> **Task to complete**
Copy each line from the records below in which the word "will" is found.

> **Data under study**
+++
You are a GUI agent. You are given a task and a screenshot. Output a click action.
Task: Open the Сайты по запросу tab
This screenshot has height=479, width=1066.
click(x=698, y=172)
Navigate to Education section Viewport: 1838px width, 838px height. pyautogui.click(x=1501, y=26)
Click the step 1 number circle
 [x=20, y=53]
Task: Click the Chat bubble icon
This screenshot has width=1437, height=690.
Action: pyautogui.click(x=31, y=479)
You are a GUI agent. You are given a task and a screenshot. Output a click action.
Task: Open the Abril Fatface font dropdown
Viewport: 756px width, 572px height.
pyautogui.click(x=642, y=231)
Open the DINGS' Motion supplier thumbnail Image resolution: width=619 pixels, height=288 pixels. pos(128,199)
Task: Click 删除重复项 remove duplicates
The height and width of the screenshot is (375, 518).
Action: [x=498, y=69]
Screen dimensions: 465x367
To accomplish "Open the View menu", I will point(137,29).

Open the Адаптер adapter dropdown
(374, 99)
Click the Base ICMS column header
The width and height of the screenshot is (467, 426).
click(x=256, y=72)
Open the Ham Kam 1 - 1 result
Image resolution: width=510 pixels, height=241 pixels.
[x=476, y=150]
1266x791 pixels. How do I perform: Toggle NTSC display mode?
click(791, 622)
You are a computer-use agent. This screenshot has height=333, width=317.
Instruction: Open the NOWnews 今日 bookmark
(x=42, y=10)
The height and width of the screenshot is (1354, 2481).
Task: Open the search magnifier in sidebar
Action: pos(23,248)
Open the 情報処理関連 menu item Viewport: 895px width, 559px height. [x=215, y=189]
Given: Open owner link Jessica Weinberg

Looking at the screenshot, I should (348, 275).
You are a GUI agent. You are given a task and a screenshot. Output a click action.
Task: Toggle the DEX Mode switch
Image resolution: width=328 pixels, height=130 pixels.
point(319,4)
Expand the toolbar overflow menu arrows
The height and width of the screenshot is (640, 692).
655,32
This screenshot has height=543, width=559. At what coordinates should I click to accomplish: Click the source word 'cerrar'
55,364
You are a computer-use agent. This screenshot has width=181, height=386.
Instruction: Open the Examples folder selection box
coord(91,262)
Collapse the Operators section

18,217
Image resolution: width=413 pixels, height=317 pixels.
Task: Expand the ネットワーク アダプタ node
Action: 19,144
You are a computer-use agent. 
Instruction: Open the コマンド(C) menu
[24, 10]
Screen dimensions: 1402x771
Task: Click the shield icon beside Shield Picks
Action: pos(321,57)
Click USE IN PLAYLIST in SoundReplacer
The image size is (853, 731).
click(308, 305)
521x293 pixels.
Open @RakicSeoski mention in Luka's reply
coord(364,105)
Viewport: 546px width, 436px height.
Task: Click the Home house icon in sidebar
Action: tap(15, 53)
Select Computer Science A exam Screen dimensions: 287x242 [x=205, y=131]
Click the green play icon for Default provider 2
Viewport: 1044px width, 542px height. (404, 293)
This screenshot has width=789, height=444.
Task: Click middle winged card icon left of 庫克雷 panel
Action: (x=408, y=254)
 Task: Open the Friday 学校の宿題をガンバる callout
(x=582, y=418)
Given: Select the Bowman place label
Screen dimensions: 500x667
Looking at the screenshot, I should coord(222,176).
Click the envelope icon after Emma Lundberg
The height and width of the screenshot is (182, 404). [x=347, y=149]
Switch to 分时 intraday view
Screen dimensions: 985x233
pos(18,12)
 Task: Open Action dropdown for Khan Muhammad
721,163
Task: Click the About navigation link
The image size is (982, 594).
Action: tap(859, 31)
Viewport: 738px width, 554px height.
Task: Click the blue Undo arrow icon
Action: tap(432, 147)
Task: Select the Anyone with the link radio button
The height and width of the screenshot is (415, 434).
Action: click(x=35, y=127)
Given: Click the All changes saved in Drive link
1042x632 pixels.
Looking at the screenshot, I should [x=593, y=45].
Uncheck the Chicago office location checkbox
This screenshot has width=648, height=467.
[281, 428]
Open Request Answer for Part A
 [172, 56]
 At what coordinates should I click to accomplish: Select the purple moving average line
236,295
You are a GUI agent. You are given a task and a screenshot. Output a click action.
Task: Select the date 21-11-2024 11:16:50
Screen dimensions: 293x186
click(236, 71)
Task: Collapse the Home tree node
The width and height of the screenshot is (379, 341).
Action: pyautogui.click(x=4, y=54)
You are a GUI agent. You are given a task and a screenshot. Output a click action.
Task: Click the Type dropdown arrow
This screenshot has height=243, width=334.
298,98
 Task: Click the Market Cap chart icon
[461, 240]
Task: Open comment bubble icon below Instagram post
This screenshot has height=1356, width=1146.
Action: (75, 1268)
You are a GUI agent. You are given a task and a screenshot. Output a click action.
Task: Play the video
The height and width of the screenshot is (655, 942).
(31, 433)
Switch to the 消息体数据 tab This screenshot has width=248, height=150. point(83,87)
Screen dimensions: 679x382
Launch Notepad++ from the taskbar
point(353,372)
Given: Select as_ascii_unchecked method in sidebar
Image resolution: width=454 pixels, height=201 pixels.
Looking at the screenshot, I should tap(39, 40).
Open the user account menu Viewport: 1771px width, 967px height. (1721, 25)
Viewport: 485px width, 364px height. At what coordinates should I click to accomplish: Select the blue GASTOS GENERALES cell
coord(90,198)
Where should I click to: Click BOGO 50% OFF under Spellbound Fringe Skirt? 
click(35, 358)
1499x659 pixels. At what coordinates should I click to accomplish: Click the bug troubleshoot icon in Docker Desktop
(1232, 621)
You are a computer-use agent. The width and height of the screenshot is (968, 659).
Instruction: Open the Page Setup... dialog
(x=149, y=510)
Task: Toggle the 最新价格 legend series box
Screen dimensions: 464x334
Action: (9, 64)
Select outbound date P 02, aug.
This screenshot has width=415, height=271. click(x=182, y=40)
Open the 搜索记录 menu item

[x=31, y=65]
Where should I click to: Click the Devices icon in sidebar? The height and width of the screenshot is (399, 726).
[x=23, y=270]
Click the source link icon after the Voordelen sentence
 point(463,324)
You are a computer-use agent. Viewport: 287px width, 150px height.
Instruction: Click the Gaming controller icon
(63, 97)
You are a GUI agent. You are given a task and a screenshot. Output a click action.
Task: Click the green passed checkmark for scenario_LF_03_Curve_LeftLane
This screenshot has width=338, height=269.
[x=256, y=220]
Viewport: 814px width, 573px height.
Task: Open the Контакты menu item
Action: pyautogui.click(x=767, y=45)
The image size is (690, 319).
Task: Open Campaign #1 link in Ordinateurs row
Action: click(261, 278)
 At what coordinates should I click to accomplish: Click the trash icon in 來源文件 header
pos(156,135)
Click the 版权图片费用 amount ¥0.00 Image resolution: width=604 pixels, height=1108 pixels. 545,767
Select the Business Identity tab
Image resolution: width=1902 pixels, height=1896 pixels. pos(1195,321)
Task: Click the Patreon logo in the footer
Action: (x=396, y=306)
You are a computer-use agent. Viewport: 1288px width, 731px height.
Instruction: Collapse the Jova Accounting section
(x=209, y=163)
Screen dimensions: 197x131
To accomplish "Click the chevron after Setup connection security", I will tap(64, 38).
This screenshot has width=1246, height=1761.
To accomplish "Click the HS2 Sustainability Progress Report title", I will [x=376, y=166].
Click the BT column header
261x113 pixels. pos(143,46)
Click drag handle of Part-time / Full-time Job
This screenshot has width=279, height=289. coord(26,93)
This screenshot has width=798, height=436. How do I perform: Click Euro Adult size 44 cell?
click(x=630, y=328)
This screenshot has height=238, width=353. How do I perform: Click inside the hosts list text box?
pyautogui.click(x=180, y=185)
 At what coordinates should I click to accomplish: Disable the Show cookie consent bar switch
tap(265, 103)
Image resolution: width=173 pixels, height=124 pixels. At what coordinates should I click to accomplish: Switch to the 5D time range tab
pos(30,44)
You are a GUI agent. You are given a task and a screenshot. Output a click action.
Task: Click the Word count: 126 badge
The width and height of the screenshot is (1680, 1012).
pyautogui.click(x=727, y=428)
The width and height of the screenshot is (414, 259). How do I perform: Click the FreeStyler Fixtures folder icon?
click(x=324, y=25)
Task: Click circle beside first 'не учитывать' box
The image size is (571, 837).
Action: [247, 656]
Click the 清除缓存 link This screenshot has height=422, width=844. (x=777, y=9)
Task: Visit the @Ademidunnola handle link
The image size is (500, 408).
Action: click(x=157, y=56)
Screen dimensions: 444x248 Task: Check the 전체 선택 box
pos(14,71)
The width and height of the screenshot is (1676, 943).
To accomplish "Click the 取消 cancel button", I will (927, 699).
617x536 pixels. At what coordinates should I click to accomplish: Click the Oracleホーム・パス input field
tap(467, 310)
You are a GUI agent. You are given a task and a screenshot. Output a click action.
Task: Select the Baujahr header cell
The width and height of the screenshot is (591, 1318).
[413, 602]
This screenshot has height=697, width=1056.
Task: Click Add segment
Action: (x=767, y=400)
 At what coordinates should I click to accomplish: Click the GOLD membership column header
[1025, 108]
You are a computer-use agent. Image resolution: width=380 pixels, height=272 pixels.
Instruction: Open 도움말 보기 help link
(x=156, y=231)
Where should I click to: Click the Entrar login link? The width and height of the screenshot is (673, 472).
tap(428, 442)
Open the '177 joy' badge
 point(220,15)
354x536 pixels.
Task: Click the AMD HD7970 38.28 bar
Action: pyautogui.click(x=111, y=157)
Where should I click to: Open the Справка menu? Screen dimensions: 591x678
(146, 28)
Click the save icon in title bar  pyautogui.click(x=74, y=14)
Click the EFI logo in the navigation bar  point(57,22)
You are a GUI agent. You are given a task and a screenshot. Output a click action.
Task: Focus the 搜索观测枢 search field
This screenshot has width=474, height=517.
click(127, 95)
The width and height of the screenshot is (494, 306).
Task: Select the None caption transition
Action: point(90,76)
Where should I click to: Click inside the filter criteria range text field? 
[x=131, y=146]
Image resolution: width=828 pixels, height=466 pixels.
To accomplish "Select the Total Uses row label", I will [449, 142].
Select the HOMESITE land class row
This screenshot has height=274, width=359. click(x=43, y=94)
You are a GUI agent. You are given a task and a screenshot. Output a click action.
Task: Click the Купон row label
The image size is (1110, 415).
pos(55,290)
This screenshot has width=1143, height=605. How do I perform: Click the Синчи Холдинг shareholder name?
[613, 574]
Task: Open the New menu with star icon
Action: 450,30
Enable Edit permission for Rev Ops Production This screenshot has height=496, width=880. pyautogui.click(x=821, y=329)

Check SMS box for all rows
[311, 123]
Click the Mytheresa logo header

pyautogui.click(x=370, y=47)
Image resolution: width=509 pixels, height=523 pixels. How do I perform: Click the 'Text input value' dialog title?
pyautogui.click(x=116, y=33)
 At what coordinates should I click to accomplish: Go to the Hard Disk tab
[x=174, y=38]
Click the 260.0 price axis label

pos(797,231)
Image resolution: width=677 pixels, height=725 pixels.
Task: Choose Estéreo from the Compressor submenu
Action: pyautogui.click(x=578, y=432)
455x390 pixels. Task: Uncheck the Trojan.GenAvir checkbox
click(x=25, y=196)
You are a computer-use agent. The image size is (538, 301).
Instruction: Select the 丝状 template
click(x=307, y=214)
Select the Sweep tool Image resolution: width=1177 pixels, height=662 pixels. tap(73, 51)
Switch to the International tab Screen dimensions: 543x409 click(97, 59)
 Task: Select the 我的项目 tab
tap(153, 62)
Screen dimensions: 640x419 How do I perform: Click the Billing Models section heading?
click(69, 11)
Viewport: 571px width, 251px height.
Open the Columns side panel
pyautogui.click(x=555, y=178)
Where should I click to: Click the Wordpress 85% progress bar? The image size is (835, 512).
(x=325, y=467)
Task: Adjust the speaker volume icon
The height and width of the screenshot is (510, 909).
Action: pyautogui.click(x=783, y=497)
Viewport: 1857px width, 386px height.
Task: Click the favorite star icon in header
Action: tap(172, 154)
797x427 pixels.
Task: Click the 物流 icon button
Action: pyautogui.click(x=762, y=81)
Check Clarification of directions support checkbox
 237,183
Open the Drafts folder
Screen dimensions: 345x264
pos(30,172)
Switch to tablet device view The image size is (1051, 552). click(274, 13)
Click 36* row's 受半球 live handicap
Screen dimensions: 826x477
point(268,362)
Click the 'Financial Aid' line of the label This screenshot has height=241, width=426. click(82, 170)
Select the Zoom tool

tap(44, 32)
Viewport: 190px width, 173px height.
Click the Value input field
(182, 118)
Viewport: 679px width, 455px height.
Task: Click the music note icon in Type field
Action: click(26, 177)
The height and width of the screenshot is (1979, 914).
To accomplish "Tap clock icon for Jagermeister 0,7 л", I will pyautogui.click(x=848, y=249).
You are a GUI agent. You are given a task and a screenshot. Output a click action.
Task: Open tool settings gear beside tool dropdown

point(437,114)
+++
> **Solution to the exercise**
To accomplish "Open the View menu", I will point(137,29).
To accomplish "Click the chevron after Setup connection security", I will tap(64, 38).
To accomplish "Click the HS2 Sustainability Progress Report title", I will [x=376, y=166].
To accomplish "Click the 取消 cancel button", I will (927, 699).
To accomplish "Select the Total Uses row label", I will [449, 142].
To accomplish "Tap clock icon for Jagermeister 0,7 л", I will pyautogui.click(x=848, y=249).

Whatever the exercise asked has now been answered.